Marcos Magalhães*
Há pouco mais de três anos, quando se ensaiavam os primeiros passos da campanha eleitoral que levaria Luis Inácio Lula da Silva ao Palácio do Planalto, o então ministro da Fazenda, Pedro Malan, não encontrou ouvidos para sua pregação de um amplo pacto político em defesa da estabilidade econômica. Agora é a vez de seu sucessor no cargo, Antonio Palocci. Ele pretende construir um programa fiscal de longo prazo, que permita a redução gradual das taxas de juros. Mas também não parece ter obtido, até agora, boa acolhida a suas propostas.
Malan sugeria que o “principal partido de oposição” da época adotasse um compromisso com a estabilidade, até como sinalização para os investidores de que o país não mudaria bruscamente de rumo. As permanentes críticas do PT à política econômica, porém, acabaram abrindo caminho para um grande clima de desconfiança, que permitiu o aumento da inflação. O novo governo acabou tendo de promover um enorme ajuste para retomar o controle da economia, e só agora começa a projetar um novo período de crescimento sustentado para os próximos anos.
Crescimento que até agora não ganhou a velocidade suficiente para encantar os empresários ou a própria base política do governo. Daí surgem as principais dificuldades do sucessor de Malan para encontrar os mesmos ouvidos simpáticos. Palocci quer um programa de longo prazo, que inclua um ajuste fiscal ainda maior do que o atual, com a elevação do superávit primário – receita menos despesa, excluídos os juros – para 5% do Produto Interno Bruto (PIB), a fim de permitir a queda da dívida pública em relação ao PIB e a conseqüente redução das taxas de juros.
Mas esbarra na resistência da ministra-chefe da Casa Civil, Dilma Rousseff, e de uma frente de outros ministros, que inclui Jaques Wagner, das Relações Institucionais, e Luiz Marinho, do Trabalho. Até agora, Palocci sempre tem contado com a simpatia de Lula. Nessa nova disputa interna do governo, porém, ainda não se pode prever se ele contará com a mesma sorte. A coalizão contrária ao novo ajuste quer mais recursos disponíveis para colocar em prática obras e programas que sirvam como vitrine do governo nos meses que antecedem a campanha eleitoral. Vitrine que ajude o Lula recandidato na busca dos votos perdidos a partir do início da crise política.
Curiosamente, os cálculos da equipe econômica para a conquista de novas metas fiscais coincide com o calendário político – mas apenas em médio prazo. Com a elevação do superávit primário para 5% do PIB, espera-se alcançar o déficit nominal zero – ou seja, receitas iguais às despesas, aí incluídos os juros – em cinco anos. Isto é, ao final de um possível segundo mandato, o presidente poderia passar a faixa ao sucessor levando para a História o saneamento das contas públicas brasileiras e a abertura de um ciclo de redução desta mesma dívida e de crescimento mais acelerado.

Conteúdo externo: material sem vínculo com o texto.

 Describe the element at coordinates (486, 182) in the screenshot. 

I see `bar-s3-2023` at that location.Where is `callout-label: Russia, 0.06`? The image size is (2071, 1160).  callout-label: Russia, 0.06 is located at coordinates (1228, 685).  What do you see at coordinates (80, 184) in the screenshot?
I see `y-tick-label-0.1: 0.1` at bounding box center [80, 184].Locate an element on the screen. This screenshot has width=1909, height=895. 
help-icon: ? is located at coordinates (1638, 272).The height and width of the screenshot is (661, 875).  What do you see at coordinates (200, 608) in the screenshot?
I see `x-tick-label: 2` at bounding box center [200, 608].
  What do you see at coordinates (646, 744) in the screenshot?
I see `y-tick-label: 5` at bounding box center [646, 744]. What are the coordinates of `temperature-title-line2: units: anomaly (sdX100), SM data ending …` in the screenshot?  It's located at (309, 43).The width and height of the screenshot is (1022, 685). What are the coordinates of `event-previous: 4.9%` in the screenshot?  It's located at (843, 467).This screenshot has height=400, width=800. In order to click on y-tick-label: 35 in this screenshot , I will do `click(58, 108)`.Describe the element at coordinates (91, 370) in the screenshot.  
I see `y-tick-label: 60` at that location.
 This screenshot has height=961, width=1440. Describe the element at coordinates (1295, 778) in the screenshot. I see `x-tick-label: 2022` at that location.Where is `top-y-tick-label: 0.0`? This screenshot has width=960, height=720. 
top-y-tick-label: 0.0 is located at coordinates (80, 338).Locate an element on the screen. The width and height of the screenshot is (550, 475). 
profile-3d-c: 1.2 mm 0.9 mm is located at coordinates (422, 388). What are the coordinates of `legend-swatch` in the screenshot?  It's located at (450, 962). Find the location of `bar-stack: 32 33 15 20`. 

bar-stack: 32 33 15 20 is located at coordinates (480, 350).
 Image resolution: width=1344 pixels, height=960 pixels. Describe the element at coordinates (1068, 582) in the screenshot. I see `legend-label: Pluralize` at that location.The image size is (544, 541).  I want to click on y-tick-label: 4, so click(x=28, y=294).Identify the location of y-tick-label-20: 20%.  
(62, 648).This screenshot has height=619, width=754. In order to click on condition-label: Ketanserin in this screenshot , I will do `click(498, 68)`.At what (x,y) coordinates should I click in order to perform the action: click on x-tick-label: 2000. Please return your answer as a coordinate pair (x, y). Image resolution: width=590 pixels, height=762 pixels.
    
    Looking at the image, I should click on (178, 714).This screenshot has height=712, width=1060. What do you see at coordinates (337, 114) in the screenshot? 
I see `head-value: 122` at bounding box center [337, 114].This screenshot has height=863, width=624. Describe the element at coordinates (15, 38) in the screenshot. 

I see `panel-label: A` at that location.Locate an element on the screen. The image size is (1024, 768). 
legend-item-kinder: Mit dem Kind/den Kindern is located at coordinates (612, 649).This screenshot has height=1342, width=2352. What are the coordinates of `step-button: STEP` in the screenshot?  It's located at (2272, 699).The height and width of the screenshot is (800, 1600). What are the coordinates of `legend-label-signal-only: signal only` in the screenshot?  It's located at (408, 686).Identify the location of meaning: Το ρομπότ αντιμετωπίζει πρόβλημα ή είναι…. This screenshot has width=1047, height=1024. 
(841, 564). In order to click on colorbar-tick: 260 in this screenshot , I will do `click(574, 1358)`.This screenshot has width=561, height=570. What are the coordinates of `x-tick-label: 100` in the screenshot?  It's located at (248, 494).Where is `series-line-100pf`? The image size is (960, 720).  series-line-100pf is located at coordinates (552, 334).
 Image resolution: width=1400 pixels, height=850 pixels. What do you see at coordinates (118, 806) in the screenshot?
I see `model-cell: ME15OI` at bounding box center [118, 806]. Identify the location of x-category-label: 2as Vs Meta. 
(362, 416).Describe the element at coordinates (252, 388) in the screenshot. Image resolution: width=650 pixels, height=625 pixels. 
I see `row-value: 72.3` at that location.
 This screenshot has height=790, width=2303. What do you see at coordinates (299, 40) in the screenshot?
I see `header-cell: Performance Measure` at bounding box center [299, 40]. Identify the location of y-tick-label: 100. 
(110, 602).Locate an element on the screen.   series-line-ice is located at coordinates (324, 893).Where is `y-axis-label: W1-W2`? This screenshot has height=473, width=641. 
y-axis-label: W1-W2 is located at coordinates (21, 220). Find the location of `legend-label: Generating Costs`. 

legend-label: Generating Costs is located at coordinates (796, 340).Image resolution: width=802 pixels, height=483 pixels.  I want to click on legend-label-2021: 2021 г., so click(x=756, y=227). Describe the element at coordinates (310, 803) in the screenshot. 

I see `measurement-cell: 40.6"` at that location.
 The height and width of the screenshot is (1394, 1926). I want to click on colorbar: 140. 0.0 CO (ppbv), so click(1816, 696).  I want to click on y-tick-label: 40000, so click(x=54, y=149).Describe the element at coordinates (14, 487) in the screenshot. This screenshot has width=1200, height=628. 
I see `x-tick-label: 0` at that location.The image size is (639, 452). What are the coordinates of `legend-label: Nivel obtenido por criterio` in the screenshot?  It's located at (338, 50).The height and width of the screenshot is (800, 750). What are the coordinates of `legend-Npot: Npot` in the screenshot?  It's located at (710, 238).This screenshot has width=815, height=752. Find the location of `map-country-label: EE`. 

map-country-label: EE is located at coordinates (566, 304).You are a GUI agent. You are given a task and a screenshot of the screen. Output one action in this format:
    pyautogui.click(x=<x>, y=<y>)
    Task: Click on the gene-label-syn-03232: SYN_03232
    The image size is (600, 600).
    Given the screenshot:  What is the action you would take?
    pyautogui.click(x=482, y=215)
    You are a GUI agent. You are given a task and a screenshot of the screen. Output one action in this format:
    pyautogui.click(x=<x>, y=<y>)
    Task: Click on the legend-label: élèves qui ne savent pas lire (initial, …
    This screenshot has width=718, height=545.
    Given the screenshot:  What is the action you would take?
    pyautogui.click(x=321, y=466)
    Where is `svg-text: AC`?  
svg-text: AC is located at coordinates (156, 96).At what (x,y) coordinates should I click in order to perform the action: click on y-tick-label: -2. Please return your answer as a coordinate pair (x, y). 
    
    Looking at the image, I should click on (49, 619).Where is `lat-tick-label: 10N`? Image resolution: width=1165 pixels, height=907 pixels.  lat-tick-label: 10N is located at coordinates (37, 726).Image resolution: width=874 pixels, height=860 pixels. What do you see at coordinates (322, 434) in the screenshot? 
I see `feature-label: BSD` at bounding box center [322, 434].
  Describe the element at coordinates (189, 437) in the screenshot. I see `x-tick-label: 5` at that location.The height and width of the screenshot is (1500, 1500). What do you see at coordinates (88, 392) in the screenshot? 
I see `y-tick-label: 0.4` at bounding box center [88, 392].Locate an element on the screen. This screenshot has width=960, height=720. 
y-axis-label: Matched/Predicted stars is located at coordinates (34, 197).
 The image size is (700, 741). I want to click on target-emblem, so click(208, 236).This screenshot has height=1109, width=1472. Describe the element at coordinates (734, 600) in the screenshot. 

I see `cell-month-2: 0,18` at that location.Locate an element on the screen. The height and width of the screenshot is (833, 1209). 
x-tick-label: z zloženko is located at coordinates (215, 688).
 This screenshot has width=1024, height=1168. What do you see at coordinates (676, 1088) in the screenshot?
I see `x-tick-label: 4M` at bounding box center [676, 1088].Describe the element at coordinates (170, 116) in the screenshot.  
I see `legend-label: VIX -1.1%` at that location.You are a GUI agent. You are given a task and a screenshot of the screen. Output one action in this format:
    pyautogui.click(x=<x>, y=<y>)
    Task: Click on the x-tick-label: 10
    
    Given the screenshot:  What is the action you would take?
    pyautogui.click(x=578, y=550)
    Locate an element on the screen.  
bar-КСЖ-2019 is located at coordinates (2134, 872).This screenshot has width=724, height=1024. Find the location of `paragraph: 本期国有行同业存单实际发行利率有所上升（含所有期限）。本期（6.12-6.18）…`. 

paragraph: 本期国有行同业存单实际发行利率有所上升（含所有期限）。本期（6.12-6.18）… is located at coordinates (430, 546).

Valerá a pena? O risco será calculado pelo próprio Lula, que para chegar até lá ainda precisa vencer uma eleição que promete ser para lá de disputada. A favor de Dilma e seus companheiros, a rápida visibilidade dos efeitos de investimentos feitos a partir de execução mais generosa do Orçamento da União. A favor da equipe econômica, argumentos como o levantado há poucos dias em São Paulo pelo vice-presidente do Banco Mundial Michael Klein, para quem a redução da relação da dívida em relação ao PIB agradaria aos investidores, que ainda pedem juros elevados para comprar títulos do governo por terem dúvidas quanto à sustentabilidade do pagamento da dívida.
No meio do caminho, existe ainda um pequeno problema a resolver. Vencem no final de 2007, primeiro ano do próximo governo, a Contribuição Provisória sobre Movimentação Financeira (CPMF) e a Desvinculação de Receitas da União (DRU), que permite ao governo movimentar livremente 20% de suas receitas. Se nada for feito até o primeiro semestre do ano que vem, o problema cairá no colo do próximo presidente, que terá de mobilizar um enorme capital político para aprovar em seu primeiro ano de mandato emendas constitucionais que prorroguem a CPMF e a DRU.
A equipe econômica tem emitido sinais de que deseja antecipar este debate e patrocinar a imediata tramitação de emendas destinadas a prolongar a CPMF – cuja alíquota cairia de 0,38% para 0,08% em dez anos – e a promover a elevação da DRU de 20% para 35% ao longo de seis anos. Medidas como essas, especialmente em um ambiente de crise política, só serão aprovadas por meio de um amplo acordo com a oposição. Resta saber se as mesmas medidas terão apoio da oposição interna do governo. Caso contrário, ficarão tão esquecidas como os apelos feitos em 2002 por Pedro Malan.